We have women founders in startups, yet they receive less ecosystem support.
We produce vast numbers of engineers in India, even surpassing China in sheer volume, yet questions about quality and depth remain.

We have women in the workforce, yet many continue to navigate discrimination, unequal pay, and the invisible labour of juggling professional and domestic responsibilities.

So when we speak about introducing STEM formally in schools for girls, and strengthening pathways in colleges for women, we are not speaking about a trend. We are speaking about generational leverage.

Early exposure changes confidence. Confidence changes participation. Participation changes leadership. Leadership changes systems.

At one point, I was asked to speak.

I shared something personal. I come from a psychology and social work background. Yes, there was science within it, but it was still classified as arts. It was not considered traditional STEM.

When I re-entered the sustainability and environmental space in 2018, I had to learn everything from scratch. Technology systems. Engineering concepts. Chemistry fundamentals. Infrastructure thinking. Carbon markets. Industrial processes.

No formal STEM degree handed that to me. I mapped more than 50 sectors across over 20 analytical lenses. I immersed myself in research. I secured scholarships. I spoke to founders. I studied technologies deeply.

# ASSIGNED TASK
Proceed with the passage on women in STEM, starting right after its final sentence. The data that comes next is separate material and has no connection to the passage on women in STEM.

# EXTRACTED RECORDS
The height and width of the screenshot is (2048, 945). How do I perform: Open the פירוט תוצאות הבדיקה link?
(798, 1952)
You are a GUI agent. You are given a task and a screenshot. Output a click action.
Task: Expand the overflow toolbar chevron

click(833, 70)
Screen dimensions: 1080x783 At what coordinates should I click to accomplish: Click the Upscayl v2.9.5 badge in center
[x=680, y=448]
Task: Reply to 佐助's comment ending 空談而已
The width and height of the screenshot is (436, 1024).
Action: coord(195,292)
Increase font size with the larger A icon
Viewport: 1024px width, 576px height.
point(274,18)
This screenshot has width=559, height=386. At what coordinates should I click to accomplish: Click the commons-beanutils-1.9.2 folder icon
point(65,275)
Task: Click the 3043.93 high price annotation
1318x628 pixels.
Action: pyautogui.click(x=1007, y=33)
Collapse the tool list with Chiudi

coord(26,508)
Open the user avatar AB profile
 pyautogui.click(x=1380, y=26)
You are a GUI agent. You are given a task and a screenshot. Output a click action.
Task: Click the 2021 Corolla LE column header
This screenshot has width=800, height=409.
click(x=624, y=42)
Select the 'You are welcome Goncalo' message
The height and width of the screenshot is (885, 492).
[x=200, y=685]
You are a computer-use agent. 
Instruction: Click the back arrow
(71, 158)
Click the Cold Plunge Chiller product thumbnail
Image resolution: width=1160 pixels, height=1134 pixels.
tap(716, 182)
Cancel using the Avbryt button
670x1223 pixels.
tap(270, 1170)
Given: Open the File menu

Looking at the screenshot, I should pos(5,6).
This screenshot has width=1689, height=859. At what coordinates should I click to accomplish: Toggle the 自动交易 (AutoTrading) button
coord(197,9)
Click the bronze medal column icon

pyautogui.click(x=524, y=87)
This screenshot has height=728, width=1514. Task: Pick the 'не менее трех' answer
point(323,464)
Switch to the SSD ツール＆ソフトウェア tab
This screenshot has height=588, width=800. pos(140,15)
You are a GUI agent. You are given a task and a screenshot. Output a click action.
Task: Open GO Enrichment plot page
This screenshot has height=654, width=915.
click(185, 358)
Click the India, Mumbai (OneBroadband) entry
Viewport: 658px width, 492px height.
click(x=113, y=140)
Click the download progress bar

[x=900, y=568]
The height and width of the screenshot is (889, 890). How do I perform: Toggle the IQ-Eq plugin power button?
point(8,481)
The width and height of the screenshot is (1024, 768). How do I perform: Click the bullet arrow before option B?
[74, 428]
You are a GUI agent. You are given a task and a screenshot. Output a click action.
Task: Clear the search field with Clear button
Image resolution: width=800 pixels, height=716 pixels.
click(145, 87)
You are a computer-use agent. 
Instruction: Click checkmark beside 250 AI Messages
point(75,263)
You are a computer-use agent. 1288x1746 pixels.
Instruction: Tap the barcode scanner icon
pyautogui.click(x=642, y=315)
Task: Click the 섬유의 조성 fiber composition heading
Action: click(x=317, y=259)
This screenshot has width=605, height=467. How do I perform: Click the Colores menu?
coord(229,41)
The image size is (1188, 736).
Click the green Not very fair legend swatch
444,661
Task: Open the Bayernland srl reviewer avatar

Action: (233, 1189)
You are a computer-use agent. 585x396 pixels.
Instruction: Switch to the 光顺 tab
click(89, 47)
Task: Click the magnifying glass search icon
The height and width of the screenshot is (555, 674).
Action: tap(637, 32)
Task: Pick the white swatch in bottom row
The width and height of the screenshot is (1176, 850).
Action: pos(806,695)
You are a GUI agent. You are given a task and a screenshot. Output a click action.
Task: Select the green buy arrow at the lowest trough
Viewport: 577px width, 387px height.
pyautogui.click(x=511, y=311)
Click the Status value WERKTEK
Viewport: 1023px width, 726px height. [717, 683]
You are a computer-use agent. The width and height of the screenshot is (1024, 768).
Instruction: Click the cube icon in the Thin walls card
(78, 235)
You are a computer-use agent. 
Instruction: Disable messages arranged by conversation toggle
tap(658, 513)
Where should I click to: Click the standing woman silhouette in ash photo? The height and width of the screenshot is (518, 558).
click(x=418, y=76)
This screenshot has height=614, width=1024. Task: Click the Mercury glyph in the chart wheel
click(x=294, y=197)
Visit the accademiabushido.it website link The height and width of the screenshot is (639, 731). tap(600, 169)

# ANSWER TO THE EXERCISE
Today, I teach green engineering, green chemistry, sustainability technologies, and systems thinking to audiences ranging from school students to PhD scholars to corporate professionals.

I was not formally ‘given’ a STEM pathway. I carved one. That felt important to say in that room.

While we fight to structurally embed STEM access for girls and women in education systems, we must also remind women that they are not permanently excluded if they did not choose science at sixteen.

You can re-enter. You can self-educate. You can build domain depth. You can teach it. Leadership pathways are not always linear.

Coming back to the room itself, its scale mattered.

Dr Chitraleka and Sanal from Karotimam, along with Desika from DPurpose Foundation, brought together activists, founders, researchers, and ecosystem enablers who are not doing superficial work. These are individuals directly shaping environmental systems and institutional frameworks.

Prem Sir from StartupTN spoke about enabling innovation ecosystems. Sivarajah Sir and Shivakumar Sir offered institutional grounding. Rama Ma’am from TiE Chennai brought clarity on enterprise leadership. An IIT professor connected academic rigour with applied impact. Several entrepreneurs and ecosystem enablers spoke about how their lived experiences shaped their decisions to actively accelerate STEM pathways within eco-social impact industries.

There were many inspiring speeches. But what stayed with me was the honesty.

Impact work carries emotional weight. The urgency is constant. Systems move slowly. Recognition is uneven. Fatigue accumulates. Burnout is real in this space.

Small, intentional gatherings function differently from large conferences. They allow lived experience to surface without performance pressure. They create proximity between people who understand the cost of the work.

That proximity stabilises. I was invited to speak, but I left feeling that listening was more valuable.

Watching a ninth grader confidently navigate structural critique. Watching a professor whose decades of work are shaping generations. Watching ecosystem builders intentionally design that bridge.

It reinforced something simple. Leadership that lasts is not accidental. It is architected across time. It is sustained through mentorship, exposure, structural thinking, and proximity.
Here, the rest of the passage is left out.